When I was in college (yes, that was a long time ago) I had a white rat for a while. I’ve long ago forgotten who gave me the rat or even what I called it at the time, but it did come with a cage. In that cage was what is more often called a hamster wheel – a wheel that the rat could get on and run. And run he did, sometimes for hours and unfortunately usually at night. The wheel squeaked when he ran and sometimes kept me aware at night, which eventually led to me giving him to someone else.
Back in those days, and occasionally even today, I think about the rat and what he was doing on that wheel. Was he running for exercise or did he believe that there was somehow a better life up ahead, if only he could make it to the top of the wheel?
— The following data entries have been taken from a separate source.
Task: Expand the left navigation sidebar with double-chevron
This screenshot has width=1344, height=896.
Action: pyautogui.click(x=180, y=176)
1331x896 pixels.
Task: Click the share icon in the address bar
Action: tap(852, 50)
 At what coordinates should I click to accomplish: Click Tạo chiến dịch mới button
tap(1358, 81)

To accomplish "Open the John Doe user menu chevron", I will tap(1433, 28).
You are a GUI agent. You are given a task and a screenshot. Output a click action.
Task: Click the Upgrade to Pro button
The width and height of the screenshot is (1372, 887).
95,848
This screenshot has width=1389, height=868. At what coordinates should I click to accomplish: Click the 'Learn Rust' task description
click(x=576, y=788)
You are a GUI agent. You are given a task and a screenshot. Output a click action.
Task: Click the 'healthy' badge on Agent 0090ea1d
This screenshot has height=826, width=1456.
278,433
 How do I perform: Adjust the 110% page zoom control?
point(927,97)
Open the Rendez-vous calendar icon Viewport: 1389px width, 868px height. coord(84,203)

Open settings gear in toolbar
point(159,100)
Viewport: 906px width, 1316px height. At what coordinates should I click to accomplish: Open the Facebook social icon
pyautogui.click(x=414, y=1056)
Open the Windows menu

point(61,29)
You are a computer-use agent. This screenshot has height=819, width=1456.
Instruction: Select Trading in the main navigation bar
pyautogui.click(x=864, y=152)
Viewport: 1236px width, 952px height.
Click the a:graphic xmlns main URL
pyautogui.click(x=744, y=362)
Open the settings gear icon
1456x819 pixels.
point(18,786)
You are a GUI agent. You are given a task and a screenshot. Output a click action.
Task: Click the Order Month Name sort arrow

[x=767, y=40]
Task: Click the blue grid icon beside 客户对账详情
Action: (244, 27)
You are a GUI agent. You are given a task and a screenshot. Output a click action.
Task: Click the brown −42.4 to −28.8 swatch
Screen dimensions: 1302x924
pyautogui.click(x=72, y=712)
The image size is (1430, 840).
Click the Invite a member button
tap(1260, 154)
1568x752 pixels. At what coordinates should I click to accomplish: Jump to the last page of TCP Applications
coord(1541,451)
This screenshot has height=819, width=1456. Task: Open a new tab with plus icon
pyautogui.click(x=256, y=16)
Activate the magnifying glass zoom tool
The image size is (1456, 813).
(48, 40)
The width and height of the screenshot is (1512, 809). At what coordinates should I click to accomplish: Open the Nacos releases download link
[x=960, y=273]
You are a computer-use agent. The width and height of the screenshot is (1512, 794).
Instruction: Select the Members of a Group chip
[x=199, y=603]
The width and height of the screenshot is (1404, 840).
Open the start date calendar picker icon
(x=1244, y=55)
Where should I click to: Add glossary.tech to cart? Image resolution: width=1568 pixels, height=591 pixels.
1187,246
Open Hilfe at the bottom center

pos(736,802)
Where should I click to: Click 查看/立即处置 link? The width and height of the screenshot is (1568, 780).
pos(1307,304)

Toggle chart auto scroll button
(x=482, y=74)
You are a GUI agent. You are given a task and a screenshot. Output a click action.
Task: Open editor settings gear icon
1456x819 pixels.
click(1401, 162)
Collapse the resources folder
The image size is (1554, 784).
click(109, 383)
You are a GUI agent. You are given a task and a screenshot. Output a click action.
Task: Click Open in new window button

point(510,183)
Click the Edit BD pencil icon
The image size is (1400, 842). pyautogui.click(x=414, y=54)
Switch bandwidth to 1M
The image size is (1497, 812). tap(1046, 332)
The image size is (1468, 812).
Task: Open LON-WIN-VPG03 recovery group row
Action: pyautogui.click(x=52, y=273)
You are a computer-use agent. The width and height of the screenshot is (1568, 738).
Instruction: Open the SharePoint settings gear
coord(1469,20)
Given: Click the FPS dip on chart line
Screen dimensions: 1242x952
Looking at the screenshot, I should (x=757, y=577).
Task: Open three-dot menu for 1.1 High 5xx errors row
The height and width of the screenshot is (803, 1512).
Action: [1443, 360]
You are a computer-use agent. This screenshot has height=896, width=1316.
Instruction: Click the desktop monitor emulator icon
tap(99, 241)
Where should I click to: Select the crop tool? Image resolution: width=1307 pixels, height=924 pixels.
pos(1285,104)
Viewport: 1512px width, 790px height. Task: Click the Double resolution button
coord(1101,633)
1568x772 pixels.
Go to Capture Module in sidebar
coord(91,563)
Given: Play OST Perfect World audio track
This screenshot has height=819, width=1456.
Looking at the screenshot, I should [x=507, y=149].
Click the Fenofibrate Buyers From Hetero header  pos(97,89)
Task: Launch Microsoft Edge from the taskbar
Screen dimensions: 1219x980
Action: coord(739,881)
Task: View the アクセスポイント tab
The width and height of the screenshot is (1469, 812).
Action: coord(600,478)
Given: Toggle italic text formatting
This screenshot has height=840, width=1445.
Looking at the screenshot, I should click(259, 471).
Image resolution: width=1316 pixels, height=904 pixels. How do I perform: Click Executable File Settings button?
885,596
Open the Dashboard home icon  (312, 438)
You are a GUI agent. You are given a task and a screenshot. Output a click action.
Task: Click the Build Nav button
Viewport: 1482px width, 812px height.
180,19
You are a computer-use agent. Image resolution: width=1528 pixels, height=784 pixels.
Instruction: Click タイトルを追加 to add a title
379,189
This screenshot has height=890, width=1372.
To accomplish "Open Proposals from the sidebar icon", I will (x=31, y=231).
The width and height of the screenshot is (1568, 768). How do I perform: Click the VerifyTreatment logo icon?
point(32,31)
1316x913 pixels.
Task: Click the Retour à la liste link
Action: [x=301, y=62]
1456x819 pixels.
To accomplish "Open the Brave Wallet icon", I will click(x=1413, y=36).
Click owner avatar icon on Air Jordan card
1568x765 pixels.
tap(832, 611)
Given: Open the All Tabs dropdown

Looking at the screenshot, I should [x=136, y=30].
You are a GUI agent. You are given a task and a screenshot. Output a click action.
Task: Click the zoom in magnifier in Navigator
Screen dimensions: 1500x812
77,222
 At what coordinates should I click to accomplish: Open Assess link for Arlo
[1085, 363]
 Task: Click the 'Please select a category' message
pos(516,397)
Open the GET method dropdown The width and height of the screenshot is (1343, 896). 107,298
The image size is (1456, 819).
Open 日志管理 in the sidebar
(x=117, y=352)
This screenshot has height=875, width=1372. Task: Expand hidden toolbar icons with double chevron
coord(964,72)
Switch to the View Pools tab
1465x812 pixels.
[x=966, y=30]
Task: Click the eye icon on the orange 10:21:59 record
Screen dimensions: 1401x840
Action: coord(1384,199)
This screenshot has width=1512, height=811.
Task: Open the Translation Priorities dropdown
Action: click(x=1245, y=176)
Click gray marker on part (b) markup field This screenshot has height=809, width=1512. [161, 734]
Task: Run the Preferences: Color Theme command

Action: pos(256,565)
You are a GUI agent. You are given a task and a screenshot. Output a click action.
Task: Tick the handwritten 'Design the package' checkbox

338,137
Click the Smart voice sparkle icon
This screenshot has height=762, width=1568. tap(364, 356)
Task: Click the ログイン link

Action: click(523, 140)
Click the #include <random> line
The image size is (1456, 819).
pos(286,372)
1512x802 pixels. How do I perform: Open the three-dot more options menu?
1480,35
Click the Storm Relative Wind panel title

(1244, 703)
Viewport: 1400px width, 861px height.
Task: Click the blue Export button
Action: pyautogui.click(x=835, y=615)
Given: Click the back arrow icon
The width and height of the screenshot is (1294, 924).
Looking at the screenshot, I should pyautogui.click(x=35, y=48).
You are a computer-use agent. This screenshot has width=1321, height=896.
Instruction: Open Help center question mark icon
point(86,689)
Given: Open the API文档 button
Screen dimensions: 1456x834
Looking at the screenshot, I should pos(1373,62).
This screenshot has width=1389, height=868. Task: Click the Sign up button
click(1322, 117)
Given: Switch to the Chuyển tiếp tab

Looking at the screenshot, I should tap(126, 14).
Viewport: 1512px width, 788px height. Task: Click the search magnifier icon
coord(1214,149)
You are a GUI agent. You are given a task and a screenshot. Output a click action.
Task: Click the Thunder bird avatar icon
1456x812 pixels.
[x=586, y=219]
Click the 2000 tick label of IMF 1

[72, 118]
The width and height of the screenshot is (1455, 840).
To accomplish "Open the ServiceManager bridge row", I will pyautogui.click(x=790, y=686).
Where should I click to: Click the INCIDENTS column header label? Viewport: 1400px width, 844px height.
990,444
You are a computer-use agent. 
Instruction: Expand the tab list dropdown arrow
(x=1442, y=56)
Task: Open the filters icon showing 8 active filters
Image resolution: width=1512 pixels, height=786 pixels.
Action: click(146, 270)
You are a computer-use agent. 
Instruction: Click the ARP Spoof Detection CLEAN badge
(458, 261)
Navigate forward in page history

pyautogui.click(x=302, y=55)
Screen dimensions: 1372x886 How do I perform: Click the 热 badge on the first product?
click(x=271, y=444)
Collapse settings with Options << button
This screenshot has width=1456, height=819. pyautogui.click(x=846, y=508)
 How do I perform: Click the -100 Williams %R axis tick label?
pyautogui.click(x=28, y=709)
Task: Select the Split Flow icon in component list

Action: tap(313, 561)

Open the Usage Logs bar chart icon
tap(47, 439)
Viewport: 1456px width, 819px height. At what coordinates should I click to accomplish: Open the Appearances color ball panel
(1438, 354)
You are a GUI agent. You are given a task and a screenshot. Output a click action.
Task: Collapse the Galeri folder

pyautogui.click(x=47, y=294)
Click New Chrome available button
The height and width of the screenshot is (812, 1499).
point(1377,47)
Without giving the rat too much benefit of the doubt about his ability to comprehend his situation and the futility of the wheel, his constant striving does provide an interesting analogy for life. To some extent most of us are running on the big wheel of life and constantly trying to reach the elusive top of the wheel.
Many of us might be able to easily relate our daily lives to the hamster wheel. We run and run and run and really seem to get nowhere. Yet that next rung on the wheel is just ahead and after it the next and if we run hard enough, maybe we’ll get to the top of the wheel. What do we expect to find there? Most of us probably couldn’t even formulate and answer to that question. Mumbling something like, “a better life” or “happiness,” is essentially a cop-out and a sell-out to all of the commercials that we see and hear each day that exhort us to stay on the wheel and keep running. Our entire consumer-based society is built upon the notion that the rats will keep running on those wheels and striving to get to the top. From the earliest days of our lives we are encouraged to never give up; and to keep running, to keep trying to get to the top of our own personal wheels.
Some jump off the wheel at an early age. They are different, weird, they don’t quite fit in. Some end up as what we call bums, some end up as artists and are excused from wheel-duty because of their talents. Some just slow down their pace, but stay on their wheels, accepting a life of constant toil without much reward. They are often called “the working poor”, by the people who own many of the wheels. A few just jump off and wander out beyond the boundaries of society, living “off the grid”, as well as off the wheel. Interestingly enough, almost everyone ends up off the wheel. These are the people who are now too old to spin their wheel. They may have retired or they may have just gotten too tired to run on the wheel any more. Some have even discovered that the goals of the wheel were not worth the effort; that reaching the top of the wheel that you were on doesn’t lead to happiness, it usually just leads to yet another wheel.
I’m kind of at that stage in my life. I’ve been running on various wheels for various companies or various goals for many, many years. I got to the top of one wheel a few times, only to have to jump on the next wheel. I’ve also had a few wheels pulled out from under me, when companies that I worked for were bought out or went out of business, so that I had to move to a new cage. A few years ago I got off the corporate wheels and onto one that I could run on at my own pace (real estate sales) and one that I knew had no greater reward at the top, other than more money. Now, like deciding how much time to spend at the gym, I can decide how much time to spend on the real estate wheel, chasing that next listing or buyer. It’s nice to have at least that amount of control or to think that you do. The reality is that anytime that you have to say you work for (any name but your own here) you are running on a wheel and in a cage owned by The Man. Without launching into a huge diatribe about society in general, suffice to say even those who are self-employed must live within the rules and laws of The Man and thus live with only the illusion (some might say the delusion) of being off the wheel or out of the cage.
Can you just get off the wheel? Can you really do that? Probably not; at least not entirely. After all, you have to live somehow, so you have to work for someone doing something to earn enough to live on; I get that. But the point is to not let that wheel become your entire life; not to let it define you. It’s just a job. It’s how you earn a living, It’s not who you are. That’s something that you control. It’s not a cage and it doesn’t have a wheel; unless you let it. You may have to don your hamster suit and get on the wheel for a few hours every day; but once the whistle blows at the end of the day, be free, be you, run after meaningful things, not just the next rung on the wheel.
So, what is the answer? How does one get off the wheel and escape the cage? The answer is amazingly simple – just chose not to play the game of the cage and the wheel. Change the rules. Reset your goals and redefine success for yourself. Forget the chase for things and rediscover the joy to be found in relationships. Trade accumulating possessions for meeting people. Trade power and money for love and caring. Trade longer periods of running on the wheel for periods of meditation or serving others. Stop pursuing perfection and start showing affection. Life is too short to spend all of your awake time on the wheel. Get off, slow down, leave the cage and engage with other people. Give and receive love and learn to savor those moments. You don’t really ever get anywhere on the wheel, but life can be an exciting and interesting journey when you get off the wheel and start really living it with those around you. Yes, there really is life off the wheel and it can be great.